ESPN FC: How close were you to signing?

Sanchez: Very close, both in England and Spain.

ESPN FC: What do you think of the next generation of Mexican goalkeepers -- Rodolfo Cota, Gibran Lajud, Raul Gudino, Hugo Gonzalez?

Sanchez: It's positive. I wouldn't put Cota in the conversation because he's 30 and he's not so young, although he could reach the next World Cup at the top of his career.

Lajud has really strongly caught my attention because he's a guy that was a starter in the national team under-20s, under-23s and arrived at Xolos to be understudy to Federico Vilar, who was doing well. Lajud has owned the starting spot and today he's the goalkeeper who has let in least goals in the Mexican league.

Hugo Gonzalez seems to have the ability to strengthen and fight for a spot in the national team, but for that to happen he has to win back his starting place with Monterrey. I like him a lot and he's someone who came out of the Club America youth system, so he knows what it is like to play in a big team.
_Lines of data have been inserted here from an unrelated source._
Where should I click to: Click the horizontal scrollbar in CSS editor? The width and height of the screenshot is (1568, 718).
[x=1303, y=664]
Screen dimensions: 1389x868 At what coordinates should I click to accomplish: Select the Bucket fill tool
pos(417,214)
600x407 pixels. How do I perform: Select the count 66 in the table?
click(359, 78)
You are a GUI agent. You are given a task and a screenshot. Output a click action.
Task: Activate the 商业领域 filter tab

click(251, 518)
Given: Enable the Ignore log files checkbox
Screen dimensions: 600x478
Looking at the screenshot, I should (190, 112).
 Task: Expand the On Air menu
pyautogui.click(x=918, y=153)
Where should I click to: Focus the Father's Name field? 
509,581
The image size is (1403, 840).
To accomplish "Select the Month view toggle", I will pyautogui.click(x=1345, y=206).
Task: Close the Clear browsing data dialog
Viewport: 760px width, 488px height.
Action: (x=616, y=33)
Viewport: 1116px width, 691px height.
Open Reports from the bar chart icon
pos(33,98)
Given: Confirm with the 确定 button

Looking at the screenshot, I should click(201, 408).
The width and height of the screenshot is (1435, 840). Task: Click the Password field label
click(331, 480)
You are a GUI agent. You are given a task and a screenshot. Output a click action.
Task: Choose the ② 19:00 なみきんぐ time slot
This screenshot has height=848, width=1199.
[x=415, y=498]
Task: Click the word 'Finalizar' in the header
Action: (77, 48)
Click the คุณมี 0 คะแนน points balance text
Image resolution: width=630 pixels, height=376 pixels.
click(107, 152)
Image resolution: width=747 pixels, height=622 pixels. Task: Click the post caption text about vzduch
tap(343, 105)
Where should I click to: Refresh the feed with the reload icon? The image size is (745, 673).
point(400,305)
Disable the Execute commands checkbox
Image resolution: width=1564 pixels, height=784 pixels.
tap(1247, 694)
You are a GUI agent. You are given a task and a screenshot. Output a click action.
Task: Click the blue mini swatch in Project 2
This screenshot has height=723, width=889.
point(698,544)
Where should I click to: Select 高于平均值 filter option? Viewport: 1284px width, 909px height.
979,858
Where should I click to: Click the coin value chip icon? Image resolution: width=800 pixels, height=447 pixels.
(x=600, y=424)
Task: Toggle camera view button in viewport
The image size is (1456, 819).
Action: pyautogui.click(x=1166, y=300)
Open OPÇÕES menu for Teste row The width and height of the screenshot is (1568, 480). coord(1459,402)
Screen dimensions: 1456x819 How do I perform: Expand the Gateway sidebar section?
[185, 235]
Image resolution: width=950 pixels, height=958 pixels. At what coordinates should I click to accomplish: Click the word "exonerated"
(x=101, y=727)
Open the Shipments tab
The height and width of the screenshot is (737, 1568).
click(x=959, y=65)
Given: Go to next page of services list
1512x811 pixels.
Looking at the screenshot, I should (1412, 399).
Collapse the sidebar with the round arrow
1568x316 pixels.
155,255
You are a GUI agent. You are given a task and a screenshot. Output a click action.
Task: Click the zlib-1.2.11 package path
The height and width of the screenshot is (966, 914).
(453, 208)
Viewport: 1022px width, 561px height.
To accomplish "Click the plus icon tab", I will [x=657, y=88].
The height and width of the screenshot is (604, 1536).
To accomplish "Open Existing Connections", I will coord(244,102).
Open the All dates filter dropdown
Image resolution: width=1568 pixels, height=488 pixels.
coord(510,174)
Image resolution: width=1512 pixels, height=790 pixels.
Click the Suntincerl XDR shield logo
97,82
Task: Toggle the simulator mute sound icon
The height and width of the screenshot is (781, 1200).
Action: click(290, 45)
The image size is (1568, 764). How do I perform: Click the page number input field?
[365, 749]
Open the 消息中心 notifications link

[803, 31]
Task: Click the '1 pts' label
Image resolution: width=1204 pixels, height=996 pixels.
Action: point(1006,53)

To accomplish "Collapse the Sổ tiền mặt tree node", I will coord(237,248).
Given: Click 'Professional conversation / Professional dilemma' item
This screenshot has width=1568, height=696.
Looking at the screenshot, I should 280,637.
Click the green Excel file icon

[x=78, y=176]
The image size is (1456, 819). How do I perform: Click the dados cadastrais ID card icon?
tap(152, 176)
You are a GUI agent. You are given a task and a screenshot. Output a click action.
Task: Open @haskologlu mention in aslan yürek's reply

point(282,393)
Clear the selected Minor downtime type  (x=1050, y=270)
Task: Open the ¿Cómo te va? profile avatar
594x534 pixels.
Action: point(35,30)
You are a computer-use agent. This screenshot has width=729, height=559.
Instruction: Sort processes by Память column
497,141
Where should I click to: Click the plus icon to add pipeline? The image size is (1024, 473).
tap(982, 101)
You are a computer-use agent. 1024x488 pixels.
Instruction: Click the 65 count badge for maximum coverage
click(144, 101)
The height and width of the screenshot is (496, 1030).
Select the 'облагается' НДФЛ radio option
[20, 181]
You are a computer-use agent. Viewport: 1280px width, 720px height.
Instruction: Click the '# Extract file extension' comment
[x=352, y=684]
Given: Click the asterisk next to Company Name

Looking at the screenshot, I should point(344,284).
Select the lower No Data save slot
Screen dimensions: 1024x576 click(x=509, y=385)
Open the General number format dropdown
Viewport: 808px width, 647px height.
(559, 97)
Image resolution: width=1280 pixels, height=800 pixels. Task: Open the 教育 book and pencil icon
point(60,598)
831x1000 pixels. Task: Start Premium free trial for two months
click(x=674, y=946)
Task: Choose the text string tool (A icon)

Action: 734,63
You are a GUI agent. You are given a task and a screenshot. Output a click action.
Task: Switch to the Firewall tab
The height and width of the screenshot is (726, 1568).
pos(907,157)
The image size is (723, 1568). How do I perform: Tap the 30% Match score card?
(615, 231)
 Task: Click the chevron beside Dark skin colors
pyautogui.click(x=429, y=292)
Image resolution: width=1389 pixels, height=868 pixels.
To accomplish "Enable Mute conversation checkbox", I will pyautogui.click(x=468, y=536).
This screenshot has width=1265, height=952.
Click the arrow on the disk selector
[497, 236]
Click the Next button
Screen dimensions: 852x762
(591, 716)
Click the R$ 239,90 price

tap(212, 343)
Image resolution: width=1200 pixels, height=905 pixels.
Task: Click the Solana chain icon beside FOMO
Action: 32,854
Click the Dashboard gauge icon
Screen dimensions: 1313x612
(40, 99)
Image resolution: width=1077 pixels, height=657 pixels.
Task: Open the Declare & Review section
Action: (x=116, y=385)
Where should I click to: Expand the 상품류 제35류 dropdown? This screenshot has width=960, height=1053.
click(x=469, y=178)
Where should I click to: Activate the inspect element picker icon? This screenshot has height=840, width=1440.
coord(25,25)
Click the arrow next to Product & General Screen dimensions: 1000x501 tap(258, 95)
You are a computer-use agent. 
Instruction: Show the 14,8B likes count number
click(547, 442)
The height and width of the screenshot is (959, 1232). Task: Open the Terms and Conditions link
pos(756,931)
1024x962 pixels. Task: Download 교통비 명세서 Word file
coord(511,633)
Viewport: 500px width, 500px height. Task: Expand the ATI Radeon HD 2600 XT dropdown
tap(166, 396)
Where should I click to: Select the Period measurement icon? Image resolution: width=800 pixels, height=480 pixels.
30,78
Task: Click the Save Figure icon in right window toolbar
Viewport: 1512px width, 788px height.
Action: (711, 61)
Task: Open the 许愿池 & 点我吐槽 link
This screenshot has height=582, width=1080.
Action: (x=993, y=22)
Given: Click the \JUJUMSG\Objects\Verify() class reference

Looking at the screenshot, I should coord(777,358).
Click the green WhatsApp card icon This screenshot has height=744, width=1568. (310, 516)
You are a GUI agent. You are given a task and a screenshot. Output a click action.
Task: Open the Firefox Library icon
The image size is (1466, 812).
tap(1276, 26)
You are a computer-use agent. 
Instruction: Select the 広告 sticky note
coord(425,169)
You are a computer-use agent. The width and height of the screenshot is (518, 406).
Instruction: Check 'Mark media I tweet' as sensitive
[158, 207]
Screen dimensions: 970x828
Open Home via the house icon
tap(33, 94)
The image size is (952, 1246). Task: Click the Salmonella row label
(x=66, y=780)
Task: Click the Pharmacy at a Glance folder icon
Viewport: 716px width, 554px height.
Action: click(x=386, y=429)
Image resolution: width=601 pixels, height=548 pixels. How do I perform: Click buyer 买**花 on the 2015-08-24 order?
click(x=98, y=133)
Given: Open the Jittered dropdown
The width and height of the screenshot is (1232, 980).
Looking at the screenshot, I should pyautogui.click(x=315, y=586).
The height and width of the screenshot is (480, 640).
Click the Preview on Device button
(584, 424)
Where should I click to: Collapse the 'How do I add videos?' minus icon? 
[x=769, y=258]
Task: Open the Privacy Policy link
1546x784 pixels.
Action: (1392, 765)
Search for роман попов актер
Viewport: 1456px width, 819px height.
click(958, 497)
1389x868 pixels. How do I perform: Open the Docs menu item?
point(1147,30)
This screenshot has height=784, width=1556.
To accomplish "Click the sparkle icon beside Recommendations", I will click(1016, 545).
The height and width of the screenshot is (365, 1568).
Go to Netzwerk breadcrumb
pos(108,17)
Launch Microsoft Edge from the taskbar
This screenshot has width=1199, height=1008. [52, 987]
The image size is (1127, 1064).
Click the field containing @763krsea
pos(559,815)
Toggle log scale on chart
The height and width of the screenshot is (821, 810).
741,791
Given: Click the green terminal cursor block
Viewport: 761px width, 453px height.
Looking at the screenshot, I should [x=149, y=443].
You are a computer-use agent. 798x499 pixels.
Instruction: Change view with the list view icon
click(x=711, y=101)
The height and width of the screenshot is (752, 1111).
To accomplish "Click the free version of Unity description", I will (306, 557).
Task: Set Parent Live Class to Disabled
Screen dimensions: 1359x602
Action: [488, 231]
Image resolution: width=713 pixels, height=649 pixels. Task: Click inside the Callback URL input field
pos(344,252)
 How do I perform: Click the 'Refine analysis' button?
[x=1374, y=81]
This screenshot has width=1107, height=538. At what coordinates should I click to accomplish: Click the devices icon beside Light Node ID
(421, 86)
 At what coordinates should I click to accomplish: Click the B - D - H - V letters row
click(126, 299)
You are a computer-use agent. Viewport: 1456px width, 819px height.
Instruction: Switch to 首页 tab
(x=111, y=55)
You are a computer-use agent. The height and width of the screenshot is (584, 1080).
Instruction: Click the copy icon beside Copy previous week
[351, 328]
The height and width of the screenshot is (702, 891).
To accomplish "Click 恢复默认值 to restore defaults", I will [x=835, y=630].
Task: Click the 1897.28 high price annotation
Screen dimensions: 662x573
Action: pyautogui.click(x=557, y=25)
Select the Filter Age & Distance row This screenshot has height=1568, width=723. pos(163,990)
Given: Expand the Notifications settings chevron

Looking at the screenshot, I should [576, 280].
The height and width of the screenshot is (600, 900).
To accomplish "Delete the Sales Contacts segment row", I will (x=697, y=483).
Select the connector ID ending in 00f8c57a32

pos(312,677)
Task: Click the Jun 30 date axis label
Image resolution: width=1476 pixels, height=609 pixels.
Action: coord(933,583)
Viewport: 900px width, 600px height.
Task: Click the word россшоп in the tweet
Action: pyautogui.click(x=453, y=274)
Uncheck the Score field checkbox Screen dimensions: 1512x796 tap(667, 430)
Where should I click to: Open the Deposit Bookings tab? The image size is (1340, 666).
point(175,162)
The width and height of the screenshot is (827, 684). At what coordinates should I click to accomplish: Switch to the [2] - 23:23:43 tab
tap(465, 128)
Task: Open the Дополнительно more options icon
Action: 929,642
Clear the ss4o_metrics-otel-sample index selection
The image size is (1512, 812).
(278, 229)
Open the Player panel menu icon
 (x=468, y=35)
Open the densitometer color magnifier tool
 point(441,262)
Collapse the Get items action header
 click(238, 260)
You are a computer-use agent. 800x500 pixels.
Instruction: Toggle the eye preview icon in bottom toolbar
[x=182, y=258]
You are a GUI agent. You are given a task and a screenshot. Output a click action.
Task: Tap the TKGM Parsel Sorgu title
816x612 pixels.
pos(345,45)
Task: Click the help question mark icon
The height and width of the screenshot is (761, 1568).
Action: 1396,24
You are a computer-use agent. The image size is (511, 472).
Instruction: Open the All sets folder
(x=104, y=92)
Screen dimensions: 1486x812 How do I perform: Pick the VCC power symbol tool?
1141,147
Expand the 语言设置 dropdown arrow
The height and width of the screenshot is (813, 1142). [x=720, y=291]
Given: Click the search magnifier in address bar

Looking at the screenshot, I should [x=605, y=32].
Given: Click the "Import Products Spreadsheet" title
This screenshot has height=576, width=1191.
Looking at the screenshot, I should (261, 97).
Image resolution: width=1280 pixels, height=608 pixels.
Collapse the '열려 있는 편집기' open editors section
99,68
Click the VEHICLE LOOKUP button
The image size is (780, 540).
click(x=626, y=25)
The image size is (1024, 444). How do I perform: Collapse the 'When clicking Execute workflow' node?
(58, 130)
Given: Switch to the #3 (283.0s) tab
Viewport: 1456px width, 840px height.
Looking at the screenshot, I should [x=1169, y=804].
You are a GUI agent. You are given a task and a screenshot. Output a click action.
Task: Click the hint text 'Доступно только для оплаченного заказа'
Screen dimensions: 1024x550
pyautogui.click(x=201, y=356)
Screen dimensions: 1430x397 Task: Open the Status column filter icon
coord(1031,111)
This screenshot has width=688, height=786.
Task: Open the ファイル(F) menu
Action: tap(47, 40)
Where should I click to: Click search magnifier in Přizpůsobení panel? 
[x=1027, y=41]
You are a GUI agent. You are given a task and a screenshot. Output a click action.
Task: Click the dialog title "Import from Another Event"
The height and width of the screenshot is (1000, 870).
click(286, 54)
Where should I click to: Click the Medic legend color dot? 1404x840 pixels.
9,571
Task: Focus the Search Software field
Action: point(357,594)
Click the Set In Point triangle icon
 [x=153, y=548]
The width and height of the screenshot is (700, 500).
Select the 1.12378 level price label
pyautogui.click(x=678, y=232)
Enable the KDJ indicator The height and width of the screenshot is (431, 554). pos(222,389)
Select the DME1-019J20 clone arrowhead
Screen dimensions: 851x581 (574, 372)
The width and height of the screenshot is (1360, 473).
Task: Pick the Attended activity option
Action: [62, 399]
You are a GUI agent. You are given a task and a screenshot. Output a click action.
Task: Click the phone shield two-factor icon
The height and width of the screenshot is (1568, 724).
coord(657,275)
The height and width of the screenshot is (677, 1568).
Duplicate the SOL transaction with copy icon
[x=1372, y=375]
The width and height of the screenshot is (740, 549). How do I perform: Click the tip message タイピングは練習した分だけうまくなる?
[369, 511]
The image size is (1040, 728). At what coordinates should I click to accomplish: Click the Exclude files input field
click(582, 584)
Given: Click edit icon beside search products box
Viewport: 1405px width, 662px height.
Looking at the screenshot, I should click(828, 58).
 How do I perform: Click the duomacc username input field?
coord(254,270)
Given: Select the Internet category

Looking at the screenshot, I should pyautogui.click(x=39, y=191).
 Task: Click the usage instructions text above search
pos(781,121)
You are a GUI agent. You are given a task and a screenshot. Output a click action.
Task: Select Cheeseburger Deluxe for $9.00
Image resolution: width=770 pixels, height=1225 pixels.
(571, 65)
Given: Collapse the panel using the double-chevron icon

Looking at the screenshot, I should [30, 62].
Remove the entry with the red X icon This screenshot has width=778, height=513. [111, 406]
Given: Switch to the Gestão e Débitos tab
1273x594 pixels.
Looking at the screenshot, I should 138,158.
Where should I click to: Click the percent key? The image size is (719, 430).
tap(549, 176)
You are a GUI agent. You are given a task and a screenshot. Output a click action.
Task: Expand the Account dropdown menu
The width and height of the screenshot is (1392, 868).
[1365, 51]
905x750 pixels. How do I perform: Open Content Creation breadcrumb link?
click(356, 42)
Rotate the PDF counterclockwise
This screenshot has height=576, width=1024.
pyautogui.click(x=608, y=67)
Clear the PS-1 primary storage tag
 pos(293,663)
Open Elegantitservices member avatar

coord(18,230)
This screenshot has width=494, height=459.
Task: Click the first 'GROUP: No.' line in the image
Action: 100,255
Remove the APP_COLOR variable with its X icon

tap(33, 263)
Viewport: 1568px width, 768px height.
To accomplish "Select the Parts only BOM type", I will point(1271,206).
Then there are others that are young and aren't starters, but who in four years could be in the next World Cup. I'd pick out Carlos Acevedo at Santos, Carlos Felipe Rodriguez, who was the starter at Morelia and suddenly disappeared.

ESPN FC: Are you worried about perceived lack of opportunities for Mexican goalkeepers in Liga MX?

Sanchez: It worries me a lot. Mexico never used to bring in goalkeepers, and if you analyze it, there are a lot of Mexican teams that have foreign starters. I feel that it's clipped the wings of goalkeepers that could've found a place and improved not to be considered for only the national team, but also for European football.

ESPN FC: Is the current Mexican national team generation the best ever?

Sanchez: I think that this is a very important generation, which has the advantage that many of them were world champions at under-17 level and some were Olympic champions. Others are in European teams and have had the opportunity to play in different countries and that makes them stronger.

It's when the World Cup is over that we'll really be able to determine whether it has been the best generation, but in terms of possibilities, development and experience, I think they have the advantage.

ESPN FC: How do you rate Osorio's time in charge of El Tri?

Sanchez: For me it has been very good and I'll tell you why. It is very simple: he has qualified for the World Cup strolling and with calm. It's true he has had two hurtful defeats -- the 7-0 against Chile in Santa Clara and that game against Germany in the Confederations Cup -- but it appears that he's a coach who has learned from his errors in running the national team and I think his project is now more solid.

He's not wedded to chasing games, he's looking to play with two holding midfielders, he's more measured and at the beginning he went a bit wild. I think that he's given the national team an important identity because he has created a positive synergy in positions. The fact that he plays one striker and then another in the next game has created internal competition.

ESPN FC: It seems that the requirements of the modern goalkeeper are changing rapidly with the emphasis on keepers being good with their feet. Would you agree with that?

Sanchez: Yes. It's clear that with tactical schemes today that being good with your feet is an advantage. But I'll tell you something else: it's important to be modern, but the most important thing is that the goalkeeper stops the ball going in.